Providing a streaming music service with insufficient licensing, Grooveshark has presented itself as a victim of the RIAA and an overly aggressive copyright community. It is not.
To understand why, it helps to know how Grooveshark works. Grooveshark combines the worst features of a piracy-adapted cyberlocker with the worst features of a piracy-adapted file-sharing program. It provides live, on-demand streaming of almost all popular music to anyone. But because real-time on-demand streaming is generally considered to be the long-term future of music, (the so-called “celestial jukebox”), Section 114 very clearly requires a non-compulsory licensing agreement from the owner of any sound recording thus streamed. Grooveshark has no on-demand streaming license from three of the four major labels.
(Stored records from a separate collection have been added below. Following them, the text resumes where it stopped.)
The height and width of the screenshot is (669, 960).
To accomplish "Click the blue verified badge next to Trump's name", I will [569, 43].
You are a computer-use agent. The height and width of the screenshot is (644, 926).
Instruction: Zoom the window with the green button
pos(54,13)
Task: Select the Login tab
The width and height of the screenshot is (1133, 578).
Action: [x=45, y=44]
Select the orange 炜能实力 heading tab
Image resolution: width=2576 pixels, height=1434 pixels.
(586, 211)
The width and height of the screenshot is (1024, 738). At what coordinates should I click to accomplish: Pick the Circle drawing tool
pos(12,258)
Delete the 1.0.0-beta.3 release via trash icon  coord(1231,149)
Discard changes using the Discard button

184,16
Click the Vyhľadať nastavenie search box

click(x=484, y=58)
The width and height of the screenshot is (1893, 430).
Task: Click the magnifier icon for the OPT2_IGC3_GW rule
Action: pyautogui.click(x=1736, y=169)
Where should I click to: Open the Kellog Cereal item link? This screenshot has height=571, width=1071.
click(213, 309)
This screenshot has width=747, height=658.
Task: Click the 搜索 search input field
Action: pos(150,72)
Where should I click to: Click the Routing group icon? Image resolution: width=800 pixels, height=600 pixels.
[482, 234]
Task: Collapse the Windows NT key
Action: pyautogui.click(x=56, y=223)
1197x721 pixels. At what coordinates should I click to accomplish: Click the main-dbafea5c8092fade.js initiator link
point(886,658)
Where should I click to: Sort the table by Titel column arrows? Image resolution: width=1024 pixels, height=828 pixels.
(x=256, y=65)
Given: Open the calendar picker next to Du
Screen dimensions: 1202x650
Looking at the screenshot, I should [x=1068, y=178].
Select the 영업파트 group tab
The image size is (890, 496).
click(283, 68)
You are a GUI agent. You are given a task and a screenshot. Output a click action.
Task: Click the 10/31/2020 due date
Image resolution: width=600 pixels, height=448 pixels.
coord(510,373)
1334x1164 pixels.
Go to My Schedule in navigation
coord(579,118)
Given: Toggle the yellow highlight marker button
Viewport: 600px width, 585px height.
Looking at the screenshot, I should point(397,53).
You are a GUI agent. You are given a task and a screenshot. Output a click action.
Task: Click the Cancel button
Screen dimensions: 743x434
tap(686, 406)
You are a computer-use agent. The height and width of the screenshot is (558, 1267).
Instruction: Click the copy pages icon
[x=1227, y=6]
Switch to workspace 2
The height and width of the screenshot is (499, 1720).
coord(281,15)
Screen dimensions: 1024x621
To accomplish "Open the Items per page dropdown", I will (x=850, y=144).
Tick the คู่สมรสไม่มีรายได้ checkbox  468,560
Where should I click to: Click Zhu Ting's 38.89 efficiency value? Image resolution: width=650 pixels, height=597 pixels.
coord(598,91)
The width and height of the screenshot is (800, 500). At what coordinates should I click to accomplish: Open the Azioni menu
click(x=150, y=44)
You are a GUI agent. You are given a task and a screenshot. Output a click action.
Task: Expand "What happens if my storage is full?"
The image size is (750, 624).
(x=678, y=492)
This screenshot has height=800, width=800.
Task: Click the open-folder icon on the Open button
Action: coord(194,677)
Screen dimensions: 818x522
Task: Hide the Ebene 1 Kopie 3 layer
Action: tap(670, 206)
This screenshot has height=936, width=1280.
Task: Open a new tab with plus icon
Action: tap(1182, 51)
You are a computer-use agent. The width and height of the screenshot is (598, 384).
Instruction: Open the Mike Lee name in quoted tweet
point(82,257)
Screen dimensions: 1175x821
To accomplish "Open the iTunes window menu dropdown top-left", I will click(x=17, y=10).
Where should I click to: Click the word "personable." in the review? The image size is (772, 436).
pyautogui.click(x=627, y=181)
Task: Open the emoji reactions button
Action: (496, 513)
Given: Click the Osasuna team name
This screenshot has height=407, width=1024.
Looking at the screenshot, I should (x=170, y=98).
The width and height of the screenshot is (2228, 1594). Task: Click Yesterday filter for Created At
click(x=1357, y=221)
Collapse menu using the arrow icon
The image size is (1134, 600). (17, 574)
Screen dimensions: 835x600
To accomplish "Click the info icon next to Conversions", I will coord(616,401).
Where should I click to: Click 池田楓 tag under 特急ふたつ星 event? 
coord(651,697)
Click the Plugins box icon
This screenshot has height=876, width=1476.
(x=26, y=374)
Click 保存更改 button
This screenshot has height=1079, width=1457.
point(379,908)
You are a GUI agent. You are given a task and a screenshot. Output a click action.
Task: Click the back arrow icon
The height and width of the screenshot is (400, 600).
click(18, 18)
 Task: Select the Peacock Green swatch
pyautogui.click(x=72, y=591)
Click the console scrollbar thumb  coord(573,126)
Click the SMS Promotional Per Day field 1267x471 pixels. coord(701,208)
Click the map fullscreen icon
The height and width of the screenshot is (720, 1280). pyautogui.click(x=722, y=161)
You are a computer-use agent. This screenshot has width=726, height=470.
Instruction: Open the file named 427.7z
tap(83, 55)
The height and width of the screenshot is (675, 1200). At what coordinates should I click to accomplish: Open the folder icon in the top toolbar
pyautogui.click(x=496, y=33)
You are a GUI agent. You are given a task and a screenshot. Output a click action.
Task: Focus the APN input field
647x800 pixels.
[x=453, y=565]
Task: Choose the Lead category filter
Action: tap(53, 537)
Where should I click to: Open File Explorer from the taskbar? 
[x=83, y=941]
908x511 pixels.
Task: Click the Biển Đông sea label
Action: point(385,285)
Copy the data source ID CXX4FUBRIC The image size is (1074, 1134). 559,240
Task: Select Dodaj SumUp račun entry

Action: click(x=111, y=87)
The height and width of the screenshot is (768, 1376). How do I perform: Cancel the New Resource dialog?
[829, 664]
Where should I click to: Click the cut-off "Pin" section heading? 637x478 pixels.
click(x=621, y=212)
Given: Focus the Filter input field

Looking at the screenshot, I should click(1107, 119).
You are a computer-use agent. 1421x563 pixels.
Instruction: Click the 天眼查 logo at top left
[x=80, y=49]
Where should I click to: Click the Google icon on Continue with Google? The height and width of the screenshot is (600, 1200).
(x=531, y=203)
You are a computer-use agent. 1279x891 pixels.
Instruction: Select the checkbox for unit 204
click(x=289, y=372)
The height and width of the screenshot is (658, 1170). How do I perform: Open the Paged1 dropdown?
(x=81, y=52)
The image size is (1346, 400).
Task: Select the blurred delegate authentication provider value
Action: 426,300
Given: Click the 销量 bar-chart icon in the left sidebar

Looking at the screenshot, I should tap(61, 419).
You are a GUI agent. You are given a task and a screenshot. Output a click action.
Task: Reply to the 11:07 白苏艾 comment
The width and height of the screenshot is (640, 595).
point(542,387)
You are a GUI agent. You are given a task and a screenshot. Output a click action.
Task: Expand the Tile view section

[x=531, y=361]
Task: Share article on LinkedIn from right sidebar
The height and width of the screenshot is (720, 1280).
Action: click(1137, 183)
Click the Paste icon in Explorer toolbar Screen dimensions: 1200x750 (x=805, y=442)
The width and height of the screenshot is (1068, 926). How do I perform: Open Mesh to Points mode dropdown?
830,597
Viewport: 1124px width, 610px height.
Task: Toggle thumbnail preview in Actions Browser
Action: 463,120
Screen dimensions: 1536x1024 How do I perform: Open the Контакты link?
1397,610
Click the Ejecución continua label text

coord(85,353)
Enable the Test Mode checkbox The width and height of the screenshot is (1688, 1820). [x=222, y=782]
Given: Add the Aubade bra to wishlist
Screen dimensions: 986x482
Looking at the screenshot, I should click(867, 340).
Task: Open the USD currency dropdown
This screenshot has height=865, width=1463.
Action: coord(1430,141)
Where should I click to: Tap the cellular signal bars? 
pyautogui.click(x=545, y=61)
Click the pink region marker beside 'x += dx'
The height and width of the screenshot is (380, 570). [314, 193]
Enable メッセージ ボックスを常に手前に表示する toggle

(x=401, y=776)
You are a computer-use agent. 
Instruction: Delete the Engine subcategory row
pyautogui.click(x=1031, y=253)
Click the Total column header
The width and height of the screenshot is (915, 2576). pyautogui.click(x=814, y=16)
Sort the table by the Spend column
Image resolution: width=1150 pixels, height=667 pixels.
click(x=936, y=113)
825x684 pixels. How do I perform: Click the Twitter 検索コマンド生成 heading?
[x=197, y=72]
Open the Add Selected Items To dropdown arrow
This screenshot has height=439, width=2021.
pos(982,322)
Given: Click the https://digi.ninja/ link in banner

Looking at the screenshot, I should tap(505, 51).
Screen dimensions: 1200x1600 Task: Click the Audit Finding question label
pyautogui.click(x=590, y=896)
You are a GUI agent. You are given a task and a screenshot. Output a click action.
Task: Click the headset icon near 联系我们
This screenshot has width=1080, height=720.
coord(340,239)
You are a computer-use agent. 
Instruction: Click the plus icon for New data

Consequently, Grooveshark “obtains” a “license” to stream most of the songs actually streamed by its service by tricking ordinary teens and consumers into representing that, why sure, THEY have Section 114 licenses to authorize the worldwide, free, on-demand streaming of every song in their personal music collection–even though anyone would recognize that only a handful of informed adult consumers could honestly make such a representation.
Needless to say, a bit of misdirection is required to get ordinary consumers to “represent” that they are authorized, global, on-demand licensors of their entire music collections. Consequently, if you sign up for a Grooveshark account, it will look like you are signing up for a locker service that will let you access your personal music collection from any computer. But the catch is buried in the fine print: by signing up for this “locker” service, you “represent” that you have and grant to Grooveshark authority to stream any and all songs in your personal music collection, on demand, to anyone in the world who might want to listen to them.
The amicus brief ACT filed in Viacom v. YouTube indicated that this is not the sort of conduct that should be “harbored” by federal law. This is why: Grooveshark’s operators aren’t innovators–they are thugs. Presenting themselves as good actors, they are arguing that the DMCA should let them sit in a “safe harbor” while facilitating what is unquestionably mass infringement on vast scale by tricking kids and consumers into performing acts that Grooveshark’s cowardly operators will not perform directly because they understand the legal consequences.
A more flagrant violation of consumer protection laws is difficult to conceive. And that is why, despite its protests to the contrary, Grooveshark is anything but a victim in its dispute with the recording industry.